>>>
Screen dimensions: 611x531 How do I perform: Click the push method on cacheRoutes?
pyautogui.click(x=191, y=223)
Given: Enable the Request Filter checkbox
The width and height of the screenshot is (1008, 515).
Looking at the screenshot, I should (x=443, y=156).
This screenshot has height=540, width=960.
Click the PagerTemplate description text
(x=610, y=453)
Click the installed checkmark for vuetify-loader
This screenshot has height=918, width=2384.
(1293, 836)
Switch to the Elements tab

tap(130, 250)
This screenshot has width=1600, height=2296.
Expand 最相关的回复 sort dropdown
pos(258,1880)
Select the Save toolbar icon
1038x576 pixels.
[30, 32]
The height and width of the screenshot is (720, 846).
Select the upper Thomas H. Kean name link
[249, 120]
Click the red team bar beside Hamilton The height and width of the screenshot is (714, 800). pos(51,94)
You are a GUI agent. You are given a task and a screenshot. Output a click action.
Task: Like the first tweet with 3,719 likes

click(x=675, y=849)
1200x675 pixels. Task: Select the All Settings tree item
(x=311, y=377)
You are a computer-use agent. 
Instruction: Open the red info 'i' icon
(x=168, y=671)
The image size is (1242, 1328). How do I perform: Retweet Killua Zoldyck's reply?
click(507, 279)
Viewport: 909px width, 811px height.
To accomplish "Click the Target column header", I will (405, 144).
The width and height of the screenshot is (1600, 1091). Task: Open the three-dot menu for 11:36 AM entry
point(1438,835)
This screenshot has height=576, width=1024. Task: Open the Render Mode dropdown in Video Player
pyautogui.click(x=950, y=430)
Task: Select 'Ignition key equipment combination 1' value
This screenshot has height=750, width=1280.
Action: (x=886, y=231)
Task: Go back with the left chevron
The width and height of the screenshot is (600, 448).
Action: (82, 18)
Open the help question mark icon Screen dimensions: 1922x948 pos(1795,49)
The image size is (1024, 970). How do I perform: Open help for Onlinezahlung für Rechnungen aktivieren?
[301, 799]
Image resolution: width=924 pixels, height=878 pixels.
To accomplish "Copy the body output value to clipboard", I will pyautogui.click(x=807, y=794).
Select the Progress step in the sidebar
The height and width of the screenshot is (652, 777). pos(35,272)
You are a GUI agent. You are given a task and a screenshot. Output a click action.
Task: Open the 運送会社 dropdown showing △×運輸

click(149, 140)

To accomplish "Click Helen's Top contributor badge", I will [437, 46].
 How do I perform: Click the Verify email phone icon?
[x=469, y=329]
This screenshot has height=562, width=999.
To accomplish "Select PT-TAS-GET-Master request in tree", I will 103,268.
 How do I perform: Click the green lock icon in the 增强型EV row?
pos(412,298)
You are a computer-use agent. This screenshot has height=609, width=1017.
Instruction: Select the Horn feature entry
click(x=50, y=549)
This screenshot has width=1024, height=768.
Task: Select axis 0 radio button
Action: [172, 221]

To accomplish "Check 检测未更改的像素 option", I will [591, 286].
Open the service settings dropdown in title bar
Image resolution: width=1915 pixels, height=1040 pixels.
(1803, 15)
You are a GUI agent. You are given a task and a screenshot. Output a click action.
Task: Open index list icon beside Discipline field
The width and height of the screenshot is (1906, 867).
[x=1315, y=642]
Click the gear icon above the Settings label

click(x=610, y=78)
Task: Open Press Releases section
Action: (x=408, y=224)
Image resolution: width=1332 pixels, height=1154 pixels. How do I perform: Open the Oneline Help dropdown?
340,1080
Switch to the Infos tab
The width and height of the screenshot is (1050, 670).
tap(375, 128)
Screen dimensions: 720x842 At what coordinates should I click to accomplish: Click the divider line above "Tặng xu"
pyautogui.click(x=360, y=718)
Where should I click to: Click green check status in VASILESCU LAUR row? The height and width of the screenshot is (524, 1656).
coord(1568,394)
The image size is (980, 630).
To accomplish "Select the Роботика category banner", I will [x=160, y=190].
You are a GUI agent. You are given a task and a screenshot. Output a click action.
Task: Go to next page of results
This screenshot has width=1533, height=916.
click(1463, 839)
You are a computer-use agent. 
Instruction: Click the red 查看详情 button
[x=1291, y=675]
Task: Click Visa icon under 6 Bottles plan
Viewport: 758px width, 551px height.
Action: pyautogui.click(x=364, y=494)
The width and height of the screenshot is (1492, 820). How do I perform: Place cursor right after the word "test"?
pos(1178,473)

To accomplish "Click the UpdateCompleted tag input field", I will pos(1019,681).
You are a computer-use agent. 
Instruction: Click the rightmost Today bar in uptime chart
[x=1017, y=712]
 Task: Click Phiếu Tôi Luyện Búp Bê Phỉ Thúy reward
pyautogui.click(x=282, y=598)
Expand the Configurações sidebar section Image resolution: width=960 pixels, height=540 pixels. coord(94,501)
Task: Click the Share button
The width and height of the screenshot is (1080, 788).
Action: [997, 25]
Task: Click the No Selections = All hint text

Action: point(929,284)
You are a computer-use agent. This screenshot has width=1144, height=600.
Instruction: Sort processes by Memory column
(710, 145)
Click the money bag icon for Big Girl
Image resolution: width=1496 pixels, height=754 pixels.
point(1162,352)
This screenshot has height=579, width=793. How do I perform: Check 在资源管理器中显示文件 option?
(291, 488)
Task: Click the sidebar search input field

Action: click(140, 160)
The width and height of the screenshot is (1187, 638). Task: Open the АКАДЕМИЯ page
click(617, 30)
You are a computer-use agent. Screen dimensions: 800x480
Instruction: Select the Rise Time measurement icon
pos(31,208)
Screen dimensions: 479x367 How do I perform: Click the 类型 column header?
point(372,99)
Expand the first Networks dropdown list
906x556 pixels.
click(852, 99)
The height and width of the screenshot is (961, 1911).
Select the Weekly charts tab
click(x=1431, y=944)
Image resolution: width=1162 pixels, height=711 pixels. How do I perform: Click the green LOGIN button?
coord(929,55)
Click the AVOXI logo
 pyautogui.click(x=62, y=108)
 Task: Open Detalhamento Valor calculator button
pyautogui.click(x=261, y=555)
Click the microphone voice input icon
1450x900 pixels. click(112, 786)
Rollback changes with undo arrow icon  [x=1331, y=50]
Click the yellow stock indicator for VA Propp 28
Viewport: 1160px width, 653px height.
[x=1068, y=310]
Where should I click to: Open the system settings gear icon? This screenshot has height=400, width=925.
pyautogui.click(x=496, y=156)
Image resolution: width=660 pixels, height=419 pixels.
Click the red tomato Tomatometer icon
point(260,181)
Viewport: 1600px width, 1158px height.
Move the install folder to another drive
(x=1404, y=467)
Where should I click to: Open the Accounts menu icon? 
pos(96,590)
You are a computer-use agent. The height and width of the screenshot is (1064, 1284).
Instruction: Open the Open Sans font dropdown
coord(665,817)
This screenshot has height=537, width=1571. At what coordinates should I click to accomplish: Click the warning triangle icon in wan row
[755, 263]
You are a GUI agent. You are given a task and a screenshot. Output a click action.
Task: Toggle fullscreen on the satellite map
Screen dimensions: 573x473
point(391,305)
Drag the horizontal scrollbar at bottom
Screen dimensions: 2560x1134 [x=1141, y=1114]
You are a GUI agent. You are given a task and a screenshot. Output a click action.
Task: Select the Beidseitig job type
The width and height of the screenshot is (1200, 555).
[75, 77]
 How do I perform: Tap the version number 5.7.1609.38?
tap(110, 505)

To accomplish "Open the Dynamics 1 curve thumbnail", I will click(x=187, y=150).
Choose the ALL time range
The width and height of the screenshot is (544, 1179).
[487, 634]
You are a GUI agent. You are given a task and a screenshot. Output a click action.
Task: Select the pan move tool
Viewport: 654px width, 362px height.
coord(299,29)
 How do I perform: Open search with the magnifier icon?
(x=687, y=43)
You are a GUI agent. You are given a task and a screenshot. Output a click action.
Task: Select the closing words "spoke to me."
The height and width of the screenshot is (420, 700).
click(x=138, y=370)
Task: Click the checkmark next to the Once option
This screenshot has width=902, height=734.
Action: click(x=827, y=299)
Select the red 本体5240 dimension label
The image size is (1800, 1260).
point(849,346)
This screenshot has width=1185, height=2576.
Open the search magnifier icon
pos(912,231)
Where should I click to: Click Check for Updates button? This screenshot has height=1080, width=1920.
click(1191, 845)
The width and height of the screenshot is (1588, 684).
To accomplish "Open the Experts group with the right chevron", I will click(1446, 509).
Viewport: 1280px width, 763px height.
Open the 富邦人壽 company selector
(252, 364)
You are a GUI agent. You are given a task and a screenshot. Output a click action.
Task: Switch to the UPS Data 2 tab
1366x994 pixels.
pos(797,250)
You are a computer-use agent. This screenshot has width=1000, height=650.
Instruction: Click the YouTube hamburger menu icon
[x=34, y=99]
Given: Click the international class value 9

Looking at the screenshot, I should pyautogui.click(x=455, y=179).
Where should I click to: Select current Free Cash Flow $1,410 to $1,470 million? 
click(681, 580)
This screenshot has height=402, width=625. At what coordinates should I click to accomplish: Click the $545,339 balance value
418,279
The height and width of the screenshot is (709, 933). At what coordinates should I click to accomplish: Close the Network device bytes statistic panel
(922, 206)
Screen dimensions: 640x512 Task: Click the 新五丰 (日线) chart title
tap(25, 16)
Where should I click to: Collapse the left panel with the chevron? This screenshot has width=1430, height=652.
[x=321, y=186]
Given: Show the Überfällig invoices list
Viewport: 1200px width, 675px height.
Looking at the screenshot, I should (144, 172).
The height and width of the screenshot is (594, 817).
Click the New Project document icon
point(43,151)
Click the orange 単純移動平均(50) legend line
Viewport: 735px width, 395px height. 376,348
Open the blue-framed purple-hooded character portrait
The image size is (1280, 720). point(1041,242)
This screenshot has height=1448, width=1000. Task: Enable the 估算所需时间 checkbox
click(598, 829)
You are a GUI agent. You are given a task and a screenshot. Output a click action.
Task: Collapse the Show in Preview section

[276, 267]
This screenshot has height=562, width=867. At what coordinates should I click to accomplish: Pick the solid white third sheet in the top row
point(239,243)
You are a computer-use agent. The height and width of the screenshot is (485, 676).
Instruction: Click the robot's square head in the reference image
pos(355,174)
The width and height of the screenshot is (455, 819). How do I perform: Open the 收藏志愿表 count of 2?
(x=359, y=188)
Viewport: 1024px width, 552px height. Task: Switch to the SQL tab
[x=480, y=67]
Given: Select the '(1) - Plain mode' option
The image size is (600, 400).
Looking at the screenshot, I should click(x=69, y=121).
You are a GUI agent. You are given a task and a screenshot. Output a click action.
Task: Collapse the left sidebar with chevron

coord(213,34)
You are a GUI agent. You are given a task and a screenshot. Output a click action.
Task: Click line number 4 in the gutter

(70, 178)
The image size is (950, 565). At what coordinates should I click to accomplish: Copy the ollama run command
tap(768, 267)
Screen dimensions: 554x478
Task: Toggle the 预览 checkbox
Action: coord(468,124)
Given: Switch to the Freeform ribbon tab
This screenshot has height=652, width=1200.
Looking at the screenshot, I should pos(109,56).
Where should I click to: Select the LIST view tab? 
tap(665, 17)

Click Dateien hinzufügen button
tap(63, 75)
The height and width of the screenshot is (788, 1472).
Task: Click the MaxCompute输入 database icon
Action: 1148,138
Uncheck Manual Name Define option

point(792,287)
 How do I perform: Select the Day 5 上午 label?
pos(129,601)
<<<
What you will do:
Extract the lines of the preceding material that run from the line with "The height and width of the screenshot is (709, 933)." through the line with "Given: Show the Überfällig invoices list", inclusive, reproducing them exactly and adding nothing.

Your response:
The height and width of the screenshot is (709, 933). At what coordinates should I click to accomplish: Close the Network device bytes statistic panel
(922, 206)
Screen dimensions: 640x512 Task: Click the 新五丰 (日线) chart title
tap(25, 16)
Where should I click to: Collapse the left panel with the chevron? This screenshot has width=1430, height=652.
[x=321, y=186]
Given: Show the Überfällig invoices list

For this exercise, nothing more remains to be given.